Rounding it, the gear speed is about 304.4 rpm.

**b. The velocity ratio and the gear ratio for the gear pair**
The velocity ratio tells us how much the speed changes from the input to the output. It's the output speed divided by the input speed (n_g / n_p). It can also be found by dividing the number of teeth on the pinion by the number of teeth on the gear (N_p / N_g).
Velocity Ratio = n_g / n_p = 304.411... / 1150 = 0.2647...
Rounding to three decimal places, the velocity ratio is 0.265.
The gear ratio is often thought of as how many times the input shaft turns for one turn of the output shaft. So, it's the input speed divided by the output speed (n_p / n_g) or the number of teeth on the gear divided by the number of teeth on the pinion (N_g / N_p).
Gear Ratio = n_p / n_g = 1150 / 304.411... = 3.777...
Rounding to three decimal places, the gear ratio is 3.778.

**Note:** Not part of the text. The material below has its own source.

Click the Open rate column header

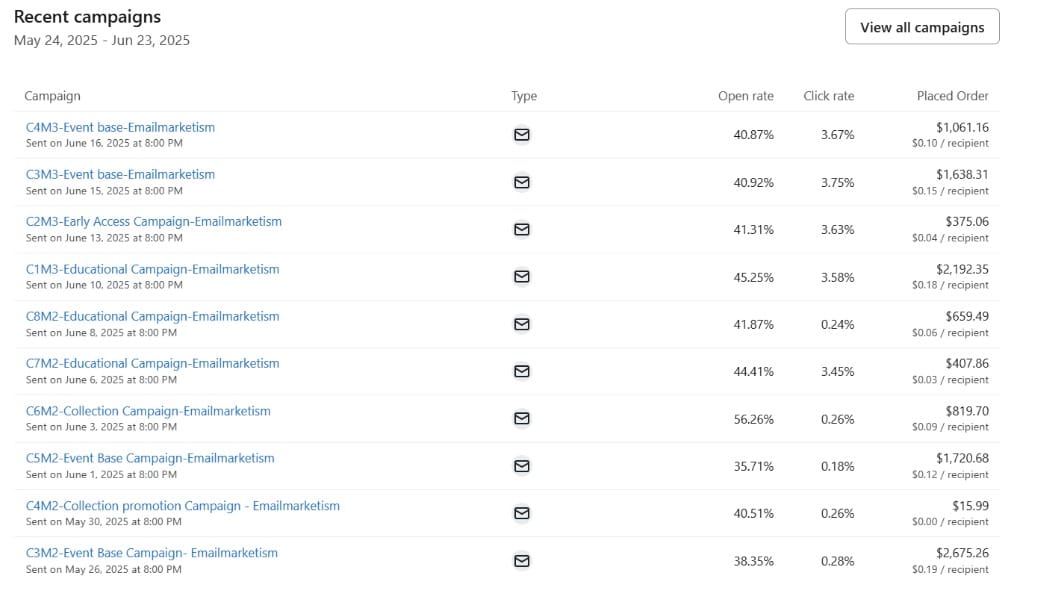pos(745,96)
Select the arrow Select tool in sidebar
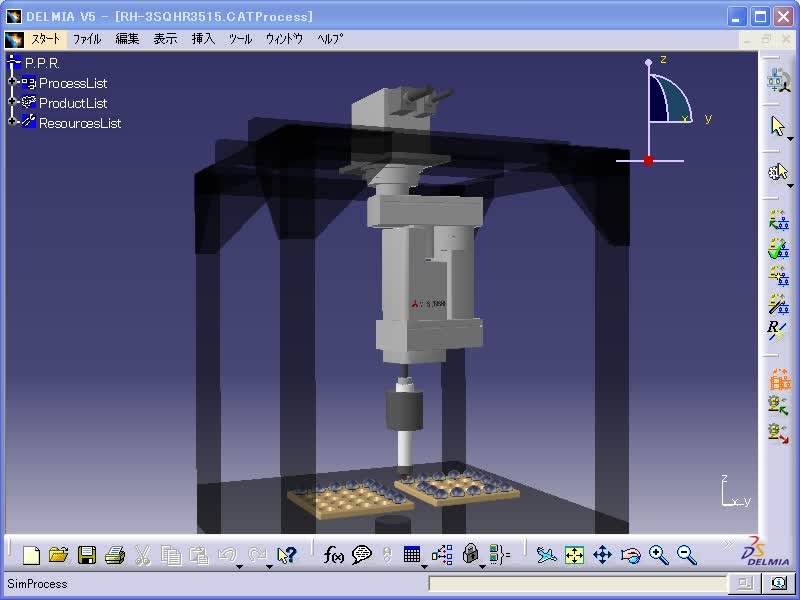The height and width of the screenshot is (600, 800). pos(778,126)
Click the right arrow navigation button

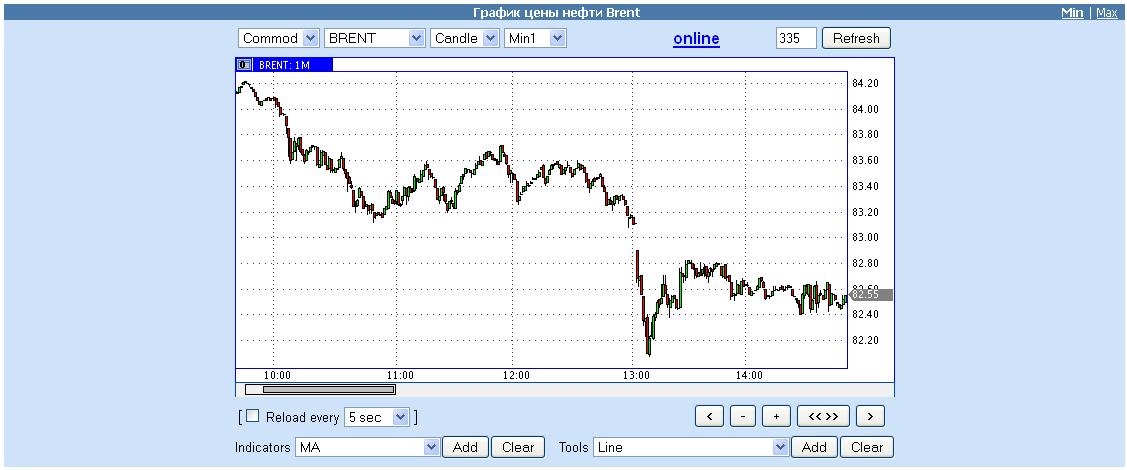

**c. The pitch diameter of the pinion and the gear**
The diametral pitch tells us how many teeth there are for every inch of a gear's pitch diameter. So, Pitch Diameter (D) = Number of Teeth (N) / Diametral Pitch (P_d).
For the pinion: D_p = N_p / P_d = 18 / 5 = 3.6 inches.
For the gear: D_g = N_g / P_d = 68 / 5 = 13.6 inches.

**d. The center distance between the shafts carrying the pinion and the gear**
The center distance is simply half of the sum of the pitch diameters of the two gears.
Center distance (C) = (D_p + D_g) / 2 = (3.6 + 13.6) / 2 = 17.2 / 2 = 8.6 inches.

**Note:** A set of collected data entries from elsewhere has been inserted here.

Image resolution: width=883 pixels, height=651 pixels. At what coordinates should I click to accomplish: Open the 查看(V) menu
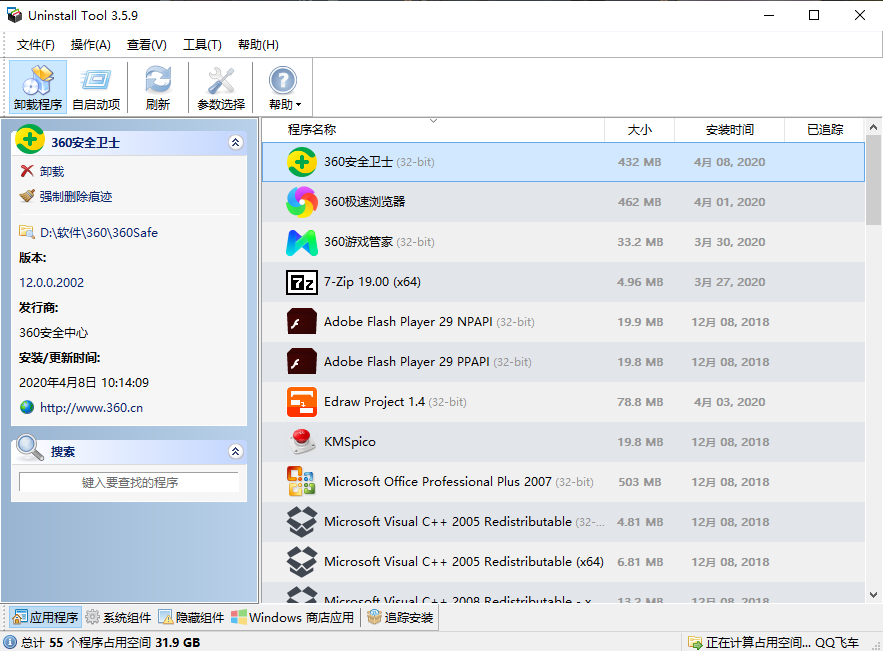(146, 44)
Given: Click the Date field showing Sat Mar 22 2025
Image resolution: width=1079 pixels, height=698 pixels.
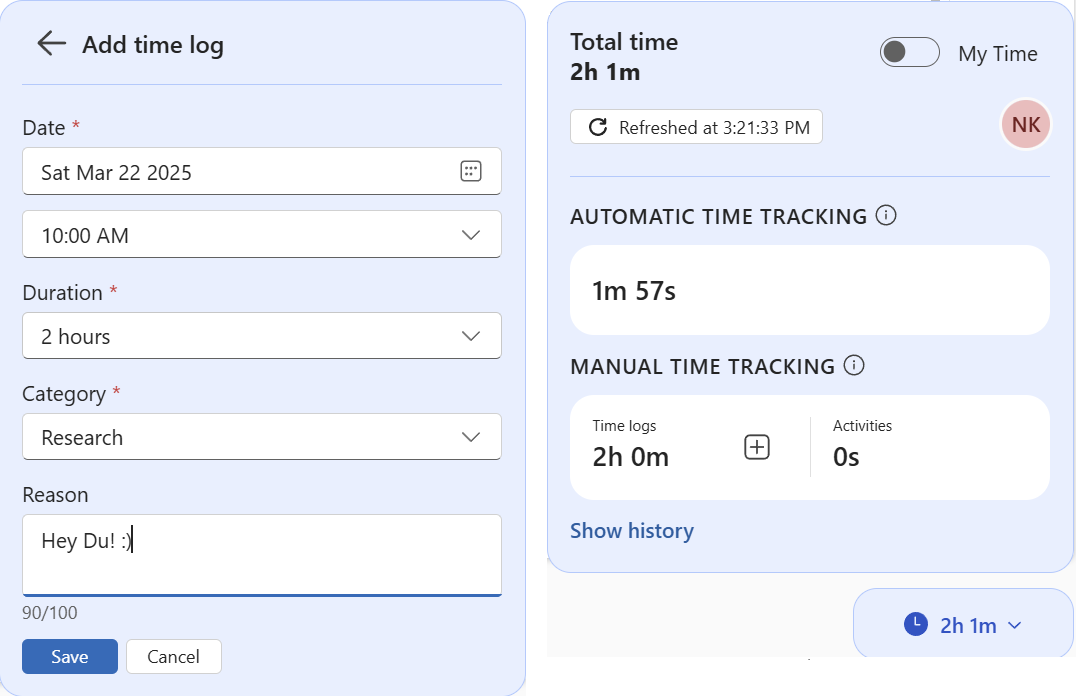Looking at the screenshot, I should point(240,172).
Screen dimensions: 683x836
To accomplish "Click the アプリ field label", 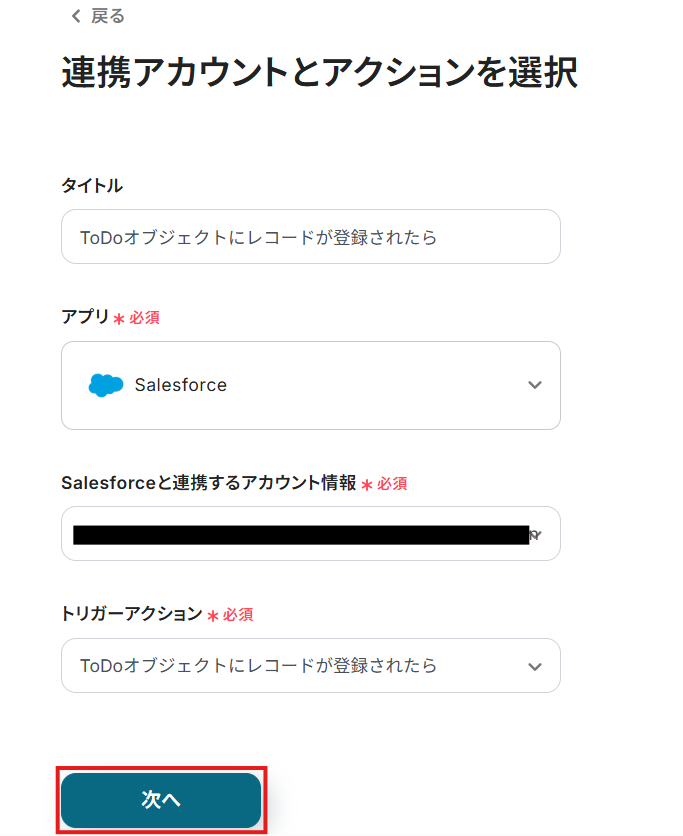I will pyautogui.click(x=84, y=317).
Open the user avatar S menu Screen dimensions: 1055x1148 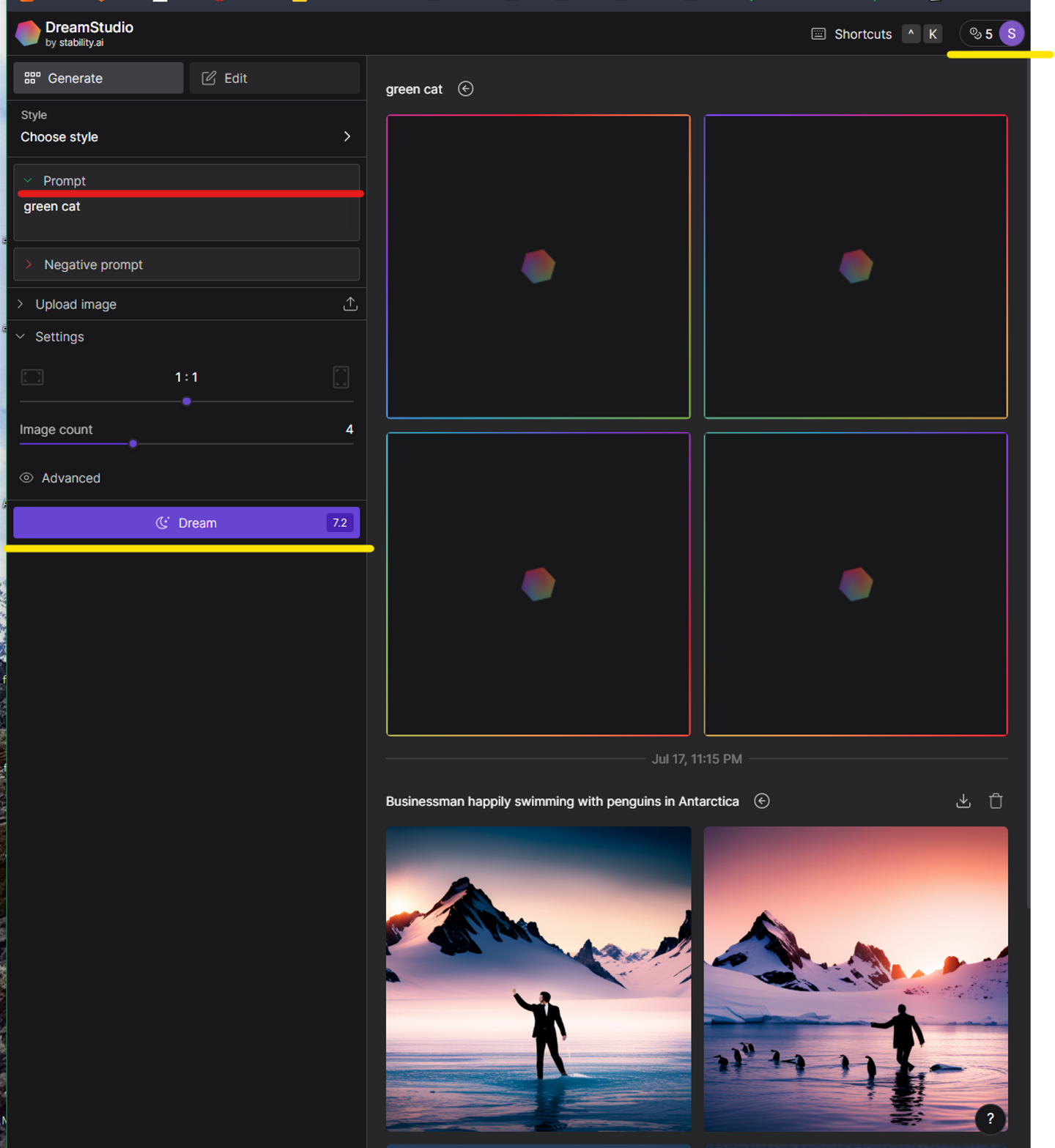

**e. The pitch line speed for both the pinion and the gear**
This is the speed at which the teeth effectively meet and transmit power. It's the same for both gears when they are meshed properly. We can find it using the formula: Pitch line speed (V) = (π * Diameter * Speed) / 12 (to convert inches to feet, since we want ft/min and diameter is in inches).
V = (π * D_p * n_p) / 12 = (π * 3.6 inches * 1150 rpm) / 12 = 1083.849... ft/min.
Rounding to one decimal, the pitch line speed is 1083.8 ft/min.

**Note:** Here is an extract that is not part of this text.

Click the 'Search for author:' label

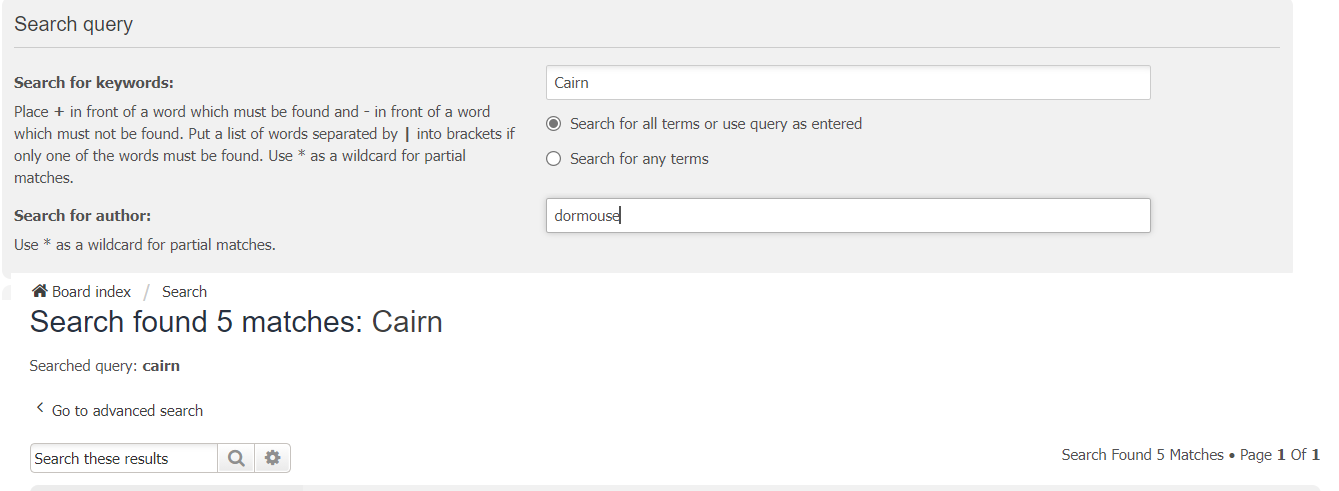pyautogui.click(x=82, y=215)
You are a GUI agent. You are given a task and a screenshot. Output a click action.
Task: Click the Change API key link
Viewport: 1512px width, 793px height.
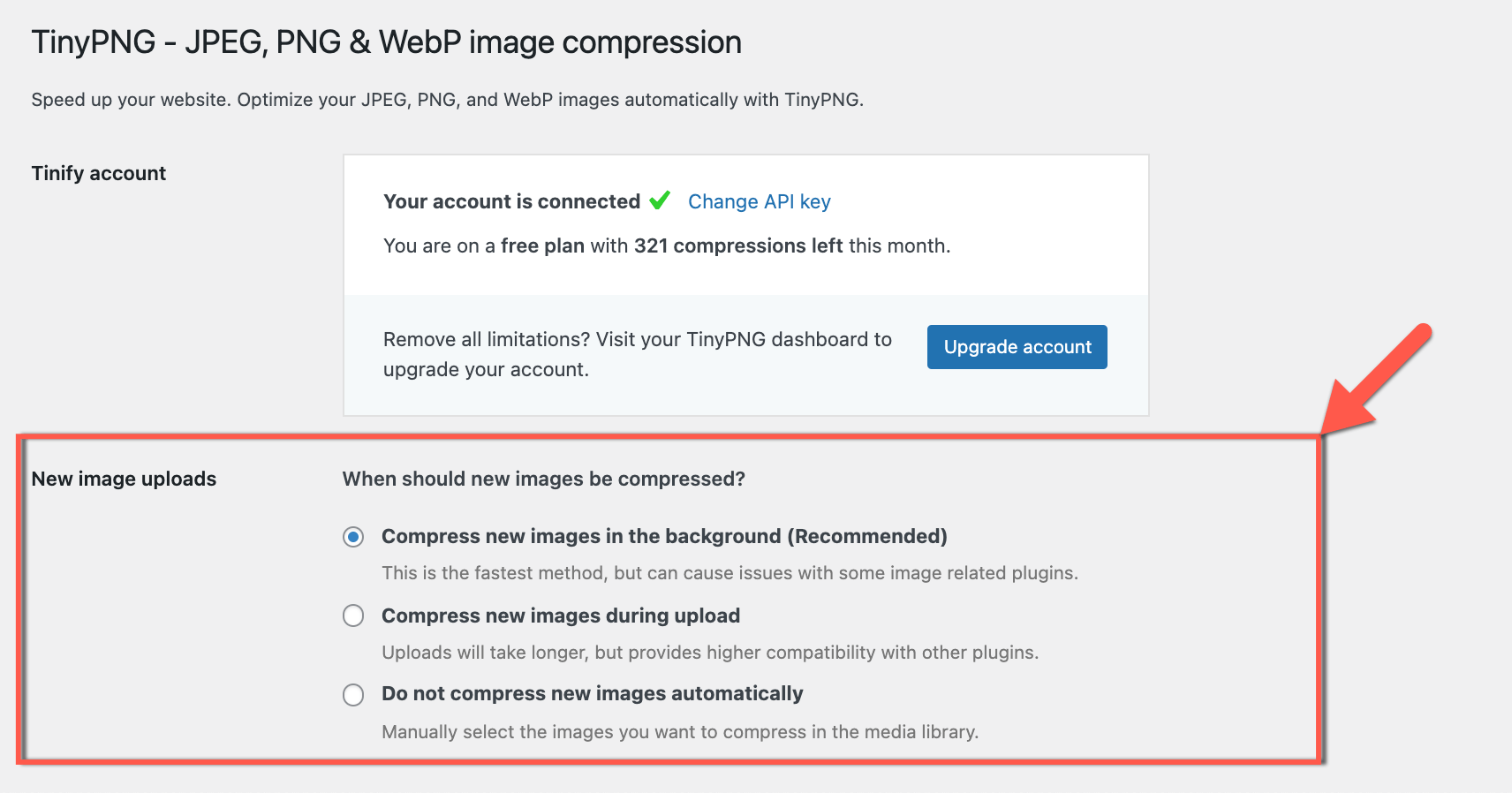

**f. The torque on the pinion shaft and on the gear shaft**
Torque is the twisting force on the shaft. We know that power, torque, and speed are related. We use the formula: Torque (lb-ft) = (Power (hp) * 5252) / Speed (rpm).
For the pinion shaft: T_p = (50 hp * 5252) / 1150 rpm = 228.347... lb-ft.
Rounding to two decimal places, the torque on the pinion shaft is 228.35 lb-ft.
For the gear shaft: T_g = (50 hp * 5252) / 304.411... rpm = 862.610... lb-ft.
Rounding to two decimal places, the torque on the gear shaft is 862.61 lb-ft.

**g. The tangential force acting on the teeth of each gear**
This is the force that actually transmits the power, acting along the pitch circle. We can find it using the power and the pitch line speed. We use the formula: Tangential force (F_t) = (Power (hp) * 33000) / Pitch line speed (ft/min).
F_t = (50 hp * 33000) / 1083.849... ft/min = 1522.370... lb.
Rounding to two decimal places, the tangential force is 1522.37 lb.

**h. The radial force acting on the teeth of each gear**
This is the force that pushes the gears apart, acting towards the center of the gear. It's related to the tangential force and the pressure angle (which tells us the angle at which the teeth push on each other). We use the formula: Radial force (F_r) = Tangential force (F_t) * tan(Pressure angle φ).
F_r = 1522.37 lb * tan(20°) = 1522.37 lb * 0.36397... = 554.009... lb.
Rounding to two decimal places, the radial force is 554.01 lb.